Experimental mouse model reveals potential progeria treatment strategy

A team at the Centro Nacional de Investigaciones Cardiovasculares Carlos III (CNIC) and the Spanish Cardiovascular Research Network (CIBERCV), both Spain, have created the first animal model to develop Hutchinson-Gilford Progeria Syndrome (HGPS). Using the new model, the researchers have demonstrated that it is possible to treat HGPS.

HGPS is caused by a mutation in the LMNA gene and is characterised by accelerated ageing and death in the second decade of life, principally due to cardiovascular complications derived from atherosclerosis. In the absence of mutations, LMNA encodes type A lamin proteins (Lamins A and C). The mutation found in HGPS patients results in the synthesis of progerin, a mutant protein that provokes multiple molecular and cellular alterations in the tissues where it accumulates, causing their life to pass at an highly accelerated rate.

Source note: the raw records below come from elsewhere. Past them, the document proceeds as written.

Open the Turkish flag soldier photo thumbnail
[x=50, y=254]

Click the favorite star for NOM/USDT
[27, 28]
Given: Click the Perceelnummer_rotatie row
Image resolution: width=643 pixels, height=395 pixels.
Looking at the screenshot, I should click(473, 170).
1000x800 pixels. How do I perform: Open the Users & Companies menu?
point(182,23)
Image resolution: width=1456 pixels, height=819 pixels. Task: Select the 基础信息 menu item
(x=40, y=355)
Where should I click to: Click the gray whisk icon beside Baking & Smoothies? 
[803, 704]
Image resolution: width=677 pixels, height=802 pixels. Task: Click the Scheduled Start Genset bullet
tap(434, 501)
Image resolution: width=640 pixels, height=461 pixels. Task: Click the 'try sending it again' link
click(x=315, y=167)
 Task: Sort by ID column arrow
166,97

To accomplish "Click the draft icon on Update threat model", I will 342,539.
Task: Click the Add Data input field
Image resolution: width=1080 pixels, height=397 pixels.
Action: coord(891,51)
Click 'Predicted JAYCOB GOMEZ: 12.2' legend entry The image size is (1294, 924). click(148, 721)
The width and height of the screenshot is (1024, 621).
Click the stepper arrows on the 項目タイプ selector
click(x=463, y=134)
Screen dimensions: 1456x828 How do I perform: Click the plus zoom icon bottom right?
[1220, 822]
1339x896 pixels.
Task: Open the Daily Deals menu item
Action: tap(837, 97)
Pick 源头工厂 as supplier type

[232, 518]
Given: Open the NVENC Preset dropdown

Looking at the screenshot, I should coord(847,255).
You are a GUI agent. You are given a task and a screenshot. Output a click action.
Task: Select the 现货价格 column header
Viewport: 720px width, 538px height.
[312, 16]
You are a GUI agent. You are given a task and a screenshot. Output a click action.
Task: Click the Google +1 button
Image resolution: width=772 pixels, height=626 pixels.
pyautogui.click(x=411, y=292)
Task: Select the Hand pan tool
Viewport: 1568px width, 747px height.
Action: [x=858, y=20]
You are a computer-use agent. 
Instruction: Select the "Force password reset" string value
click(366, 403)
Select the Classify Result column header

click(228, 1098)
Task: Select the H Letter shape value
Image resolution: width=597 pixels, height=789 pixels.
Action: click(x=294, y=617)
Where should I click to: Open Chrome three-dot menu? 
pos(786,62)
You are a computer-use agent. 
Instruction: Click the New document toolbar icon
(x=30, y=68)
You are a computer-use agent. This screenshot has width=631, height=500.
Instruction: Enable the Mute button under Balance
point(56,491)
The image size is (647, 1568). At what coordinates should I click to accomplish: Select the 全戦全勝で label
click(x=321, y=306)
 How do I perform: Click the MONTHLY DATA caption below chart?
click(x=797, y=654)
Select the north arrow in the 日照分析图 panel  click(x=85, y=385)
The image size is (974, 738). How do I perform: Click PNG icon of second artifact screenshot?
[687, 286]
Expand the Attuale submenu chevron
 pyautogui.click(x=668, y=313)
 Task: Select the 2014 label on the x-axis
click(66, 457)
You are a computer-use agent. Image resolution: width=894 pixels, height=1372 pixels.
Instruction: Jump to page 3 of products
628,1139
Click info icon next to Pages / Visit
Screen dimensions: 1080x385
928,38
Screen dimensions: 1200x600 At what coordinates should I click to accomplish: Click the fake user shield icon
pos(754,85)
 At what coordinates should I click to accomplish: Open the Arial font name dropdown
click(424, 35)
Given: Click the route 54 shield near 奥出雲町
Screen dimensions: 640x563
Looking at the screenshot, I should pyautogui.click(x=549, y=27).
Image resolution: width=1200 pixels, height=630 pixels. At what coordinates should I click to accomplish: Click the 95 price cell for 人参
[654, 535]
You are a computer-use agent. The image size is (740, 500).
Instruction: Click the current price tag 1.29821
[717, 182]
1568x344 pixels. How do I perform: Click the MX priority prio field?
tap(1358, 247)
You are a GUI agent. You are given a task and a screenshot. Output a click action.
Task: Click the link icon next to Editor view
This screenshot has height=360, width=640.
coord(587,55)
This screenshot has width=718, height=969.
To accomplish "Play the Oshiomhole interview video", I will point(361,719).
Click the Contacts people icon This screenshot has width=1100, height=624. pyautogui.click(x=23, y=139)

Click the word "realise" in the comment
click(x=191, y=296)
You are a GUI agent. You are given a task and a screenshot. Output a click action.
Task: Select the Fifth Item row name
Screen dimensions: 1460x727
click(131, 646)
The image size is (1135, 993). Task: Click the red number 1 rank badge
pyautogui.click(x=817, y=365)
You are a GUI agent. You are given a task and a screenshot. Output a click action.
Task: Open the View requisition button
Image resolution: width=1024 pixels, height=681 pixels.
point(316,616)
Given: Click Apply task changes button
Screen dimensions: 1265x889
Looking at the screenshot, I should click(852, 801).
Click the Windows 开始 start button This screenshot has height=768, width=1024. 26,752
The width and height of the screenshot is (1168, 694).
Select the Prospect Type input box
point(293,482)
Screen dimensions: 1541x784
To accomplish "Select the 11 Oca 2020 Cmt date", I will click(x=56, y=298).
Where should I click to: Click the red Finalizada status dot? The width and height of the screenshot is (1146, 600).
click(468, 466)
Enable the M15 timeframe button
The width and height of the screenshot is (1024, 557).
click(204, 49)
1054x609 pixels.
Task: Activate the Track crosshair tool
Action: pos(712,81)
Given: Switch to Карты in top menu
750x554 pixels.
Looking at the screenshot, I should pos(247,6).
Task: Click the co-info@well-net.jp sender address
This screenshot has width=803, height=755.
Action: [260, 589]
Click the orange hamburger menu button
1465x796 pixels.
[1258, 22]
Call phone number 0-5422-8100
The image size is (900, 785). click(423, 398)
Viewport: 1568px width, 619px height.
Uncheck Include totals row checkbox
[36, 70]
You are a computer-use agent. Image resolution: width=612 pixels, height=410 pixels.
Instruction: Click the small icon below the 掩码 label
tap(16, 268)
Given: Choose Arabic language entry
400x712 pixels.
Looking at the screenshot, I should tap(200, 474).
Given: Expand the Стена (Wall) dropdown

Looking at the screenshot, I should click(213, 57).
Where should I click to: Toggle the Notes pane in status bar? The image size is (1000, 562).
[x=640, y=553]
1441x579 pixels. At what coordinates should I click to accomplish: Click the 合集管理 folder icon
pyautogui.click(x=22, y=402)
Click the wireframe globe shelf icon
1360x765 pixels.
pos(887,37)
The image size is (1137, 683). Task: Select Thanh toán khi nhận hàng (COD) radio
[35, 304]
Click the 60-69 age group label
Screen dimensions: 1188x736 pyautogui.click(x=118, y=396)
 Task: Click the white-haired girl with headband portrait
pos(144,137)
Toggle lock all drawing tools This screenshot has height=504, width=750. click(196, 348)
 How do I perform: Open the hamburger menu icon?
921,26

Joint first authors Drs Amanda Sánchez López and Carla Espinós Estévez explained that while some palliative progeria therapies are effective in animal models, their therapeutic benefit is very limited. “A true cure would require the elimination of the culprit mutation,” commented López. However, this is not yet possible and progeria is only diagnosed once the first symptoms have already appeared. “We therefore sought to reverse symptoms once they are already present and to determine how long treatment could be delayed and still have a beneficial impact,” explained Estévez.

The team used CRISPR-Cas9 technology to generate HGPSrev mice and found that elimination of progerin and restoration of lamin A expression increased life expectancy by 84.5 percent in HGPSrev mice with very mild symptoms. Moreover, this approach extended lifespan by 6.7 percent, including in mice with very advanced symptoms.

These results establish not only that starting treatment when symptoms are mild has a huge positive impact, but also that treatment can be beneficial no matter how late it is started. The study, published in Circulation, also establishes that the cardiovascular alterations and early death associated with HGPS can be prevented with treatments specifically targeting cells of the cardiovascular system.

“We managed to prevent vascular alterations and normalise survival in progeric mice by eliminating progerin expression and restoring lamin A expression specifically in vascular smooth cells and cardiomyocytes, even though other cell types remained diseased,” explained Andrés.

The researchers concluded that these results could contribute to the design of future clinical treatments, given that they suggest that strategies exclusively targeting the cardiovascular system could have a very significantly beneficial effect on patients’ life quality and expectancy.